• _PASSAGE PROVIDED_:
☆ ☆ ☆

NANOG46 and Cisco Live had Significant Focus on IPv6

IPv6 was a Key Focus Topic at NANOG46 and Cisco Live

By Scott Hogg on Tue, 07/21/09 - 7:30pm.

Although I wasn't able to attend in person the North American Network Operators' Group (NANOG46) meeting in Philadelphia, Pennsylvania on June 14 to June 17, 2009, I did review the presentations from the conference. I was astounded by the number of IPv6-related presentations at this NANOG meeting and the IPv6 presentations at Cisco Live. There were some exciting announcements made at these meetings regarding IPv6 deployments that I wanted to call your attention to.

☆ ☆ ☆

• _TASK BRIEF_: Carry on the post about IPv6 at NANOG46 and Cisco Live, picking up after its final sentence.

[Click-target data]
☆ ☆ ☆

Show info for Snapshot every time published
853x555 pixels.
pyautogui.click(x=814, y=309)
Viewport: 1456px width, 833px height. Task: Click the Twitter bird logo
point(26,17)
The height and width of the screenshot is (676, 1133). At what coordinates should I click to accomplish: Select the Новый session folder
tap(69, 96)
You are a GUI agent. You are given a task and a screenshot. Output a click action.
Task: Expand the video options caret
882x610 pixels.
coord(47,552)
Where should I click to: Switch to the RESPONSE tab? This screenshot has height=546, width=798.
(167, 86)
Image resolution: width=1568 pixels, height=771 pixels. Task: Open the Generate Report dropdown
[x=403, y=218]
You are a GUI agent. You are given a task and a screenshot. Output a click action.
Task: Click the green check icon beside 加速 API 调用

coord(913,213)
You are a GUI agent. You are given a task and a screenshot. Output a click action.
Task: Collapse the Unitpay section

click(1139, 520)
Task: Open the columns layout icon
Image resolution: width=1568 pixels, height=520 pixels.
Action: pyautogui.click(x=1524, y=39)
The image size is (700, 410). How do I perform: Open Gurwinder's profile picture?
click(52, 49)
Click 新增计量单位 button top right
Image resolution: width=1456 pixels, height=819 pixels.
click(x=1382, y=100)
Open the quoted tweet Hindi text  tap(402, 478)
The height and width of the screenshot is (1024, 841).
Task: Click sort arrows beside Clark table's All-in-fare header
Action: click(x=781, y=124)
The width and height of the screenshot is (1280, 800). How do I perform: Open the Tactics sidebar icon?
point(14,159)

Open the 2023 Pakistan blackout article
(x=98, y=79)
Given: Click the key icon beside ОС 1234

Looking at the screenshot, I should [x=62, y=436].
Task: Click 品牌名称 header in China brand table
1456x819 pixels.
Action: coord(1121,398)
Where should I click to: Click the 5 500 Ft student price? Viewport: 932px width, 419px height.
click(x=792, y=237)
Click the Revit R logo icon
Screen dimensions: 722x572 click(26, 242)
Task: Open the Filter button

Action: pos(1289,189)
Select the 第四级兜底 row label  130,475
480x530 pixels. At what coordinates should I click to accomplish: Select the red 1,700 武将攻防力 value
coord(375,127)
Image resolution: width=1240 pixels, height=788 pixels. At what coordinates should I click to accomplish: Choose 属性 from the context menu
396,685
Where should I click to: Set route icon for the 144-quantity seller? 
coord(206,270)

☆ ☆ ☆

• _RESULT FOR THIS TASK_:
I didn't attend NANOG46 in person but when I looked at the presentations online it became apparent that IPv6 is a key technology for network operators. It is clear that IPv6 has captured the attention of North American service providers are they are working on educating themselves about IPv6 and working on their plans for IPv6 deployment. Some service providers have IPv6 capabilities and are already connecting customers to the IPv6 Internet. I am not always able to attend NANOG meetings but I do enjoy looking over the informative information on their web site after each meeting. The NANOG46 presentations can be viewed online at http://www.nanog.org/meetings/nanog46/ if you want to learn about what transpired at this event. You can also review the information over IPv6 at http://nanog46.theplanet.com.

June 14th started off NANOG46 with an introductory presentation on IPv6 configuration. Richard Steenbergen from nLayer Communications gave a presentation on "Deploy a Production IPv6 Network in 30 Minutes or less (or it's free)". This talk was fairly basic for IPv6-experts but for an audience who didn't have much experience with IPv6 is was probably eye-opening. The next presentation was by Byju Pularikkal of Cisco Systems on Data-Over-Cable Service Interface Specification (DOCSIS 3.0). In this presentation he covered many of the IPv6 functionality within DOCSIS 3.0 cable modems and CMTSs.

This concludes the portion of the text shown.